• [EXERCISE REQUIREMENTS] Beginning with the line that holds "Click the green bullet beside Tipo de regla", write out the remaining lines of the material exactly, the last line included.
◆ ◆ ◆ ◆ ◆
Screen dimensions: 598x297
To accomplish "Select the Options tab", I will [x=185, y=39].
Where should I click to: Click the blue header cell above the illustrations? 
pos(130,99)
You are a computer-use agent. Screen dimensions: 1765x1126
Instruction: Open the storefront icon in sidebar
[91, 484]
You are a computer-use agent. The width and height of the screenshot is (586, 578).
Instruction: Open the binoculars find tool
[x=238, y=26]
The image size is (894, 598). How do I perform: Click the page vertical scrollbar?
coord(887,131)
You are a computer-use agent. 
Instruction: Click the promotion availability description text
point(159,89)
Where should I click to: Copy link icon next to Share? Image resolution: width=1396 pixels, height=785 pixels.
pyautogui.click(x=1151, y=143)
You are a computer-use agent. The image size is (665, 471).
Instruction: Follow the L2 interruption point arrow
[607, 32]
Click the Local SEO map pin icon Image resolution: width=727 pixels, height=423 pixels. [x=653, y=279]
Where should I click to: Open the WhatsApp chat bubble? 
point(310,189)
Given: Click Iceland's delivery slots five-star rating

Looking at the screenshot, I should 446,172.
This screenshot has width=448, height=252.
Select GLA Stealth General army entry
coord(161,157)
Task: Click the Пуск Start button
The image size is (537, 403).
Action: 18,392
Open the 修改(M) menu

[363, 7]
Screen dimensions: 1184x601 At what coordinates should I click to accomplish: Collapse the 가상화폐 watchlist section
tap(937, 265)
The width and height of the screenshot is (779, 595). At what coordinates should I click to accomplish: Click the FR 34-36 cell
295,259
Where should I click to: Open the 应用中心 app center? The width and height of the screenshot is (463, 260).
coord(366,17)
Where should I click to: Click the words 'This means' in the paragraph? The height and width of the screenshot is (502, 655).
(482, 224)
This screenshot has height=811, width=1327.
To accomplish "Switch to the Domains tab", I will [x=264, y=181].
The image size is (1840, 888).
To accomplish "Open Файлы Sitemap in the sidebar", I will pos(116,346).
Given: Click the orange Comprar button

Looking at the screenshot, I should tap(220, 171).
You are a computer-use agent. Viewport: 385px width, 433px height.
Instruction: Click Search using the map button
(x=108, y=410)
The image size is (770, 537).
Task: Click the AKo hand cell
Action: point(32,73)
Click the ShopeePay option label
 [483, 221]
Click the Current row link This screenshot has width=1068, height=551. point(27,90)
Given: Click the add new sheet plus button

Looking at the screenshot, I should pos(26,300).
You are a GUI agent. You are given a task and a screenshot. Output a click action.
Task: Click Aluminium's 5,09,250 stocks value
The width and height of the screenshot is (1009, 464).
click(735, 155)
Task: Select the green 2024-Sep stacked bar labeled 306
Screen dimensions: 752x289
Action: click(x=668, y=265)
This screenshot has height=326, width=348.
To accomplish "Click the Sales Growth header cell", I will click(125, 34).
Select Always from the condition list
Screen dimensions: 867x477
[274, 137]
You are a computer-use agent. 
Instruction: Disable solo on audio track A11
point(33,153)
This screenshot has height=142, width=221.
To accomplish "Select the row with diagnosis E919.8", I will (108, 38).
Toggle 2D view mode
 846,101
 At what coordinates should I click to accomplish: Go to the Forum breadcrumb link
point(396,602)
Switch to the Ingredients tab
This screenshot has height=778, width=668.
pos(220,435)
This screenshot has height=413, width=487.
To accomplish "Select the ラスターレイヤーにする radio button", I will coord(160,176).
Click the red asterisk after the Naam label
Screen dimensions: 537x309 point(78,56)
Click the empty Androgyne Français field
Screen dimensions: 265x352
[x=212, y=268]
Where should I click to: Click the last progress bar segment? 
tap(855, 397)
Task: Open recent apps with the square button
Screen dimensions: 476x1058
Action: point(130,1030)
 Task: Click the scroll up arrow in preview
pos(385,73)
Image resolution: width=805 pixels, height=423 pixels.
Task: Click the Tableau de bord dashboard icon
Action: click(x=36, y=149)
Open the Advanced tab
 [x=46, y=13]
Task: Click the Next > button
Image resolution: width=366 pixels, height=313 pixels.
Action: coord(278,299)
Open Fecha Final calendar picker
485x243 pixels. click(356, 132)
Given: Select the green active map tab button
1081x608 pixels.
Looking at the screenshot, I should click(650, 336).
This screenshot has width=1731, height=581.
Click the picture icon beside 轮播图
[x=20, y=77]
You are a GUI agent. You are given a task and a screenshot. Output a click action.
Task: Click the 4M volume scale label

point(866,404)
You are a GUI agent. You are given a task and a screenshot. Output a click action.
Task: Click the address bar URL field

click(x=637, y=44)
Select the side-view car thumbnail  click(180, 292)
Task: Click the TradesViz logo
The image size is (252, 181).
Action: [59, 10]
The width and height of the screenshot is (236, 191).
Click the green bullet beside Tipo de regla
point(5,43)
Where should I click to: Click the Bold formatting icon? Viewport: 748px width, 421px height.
◆ ◆ ◆ ◆ ◆
• [PROBLEM SOLUTION]
Click the green bullet beside Tipo de regla
point(5,43)
Where should I click to: Click the Bold formatting icon? Viewport: 748px width, 421px height.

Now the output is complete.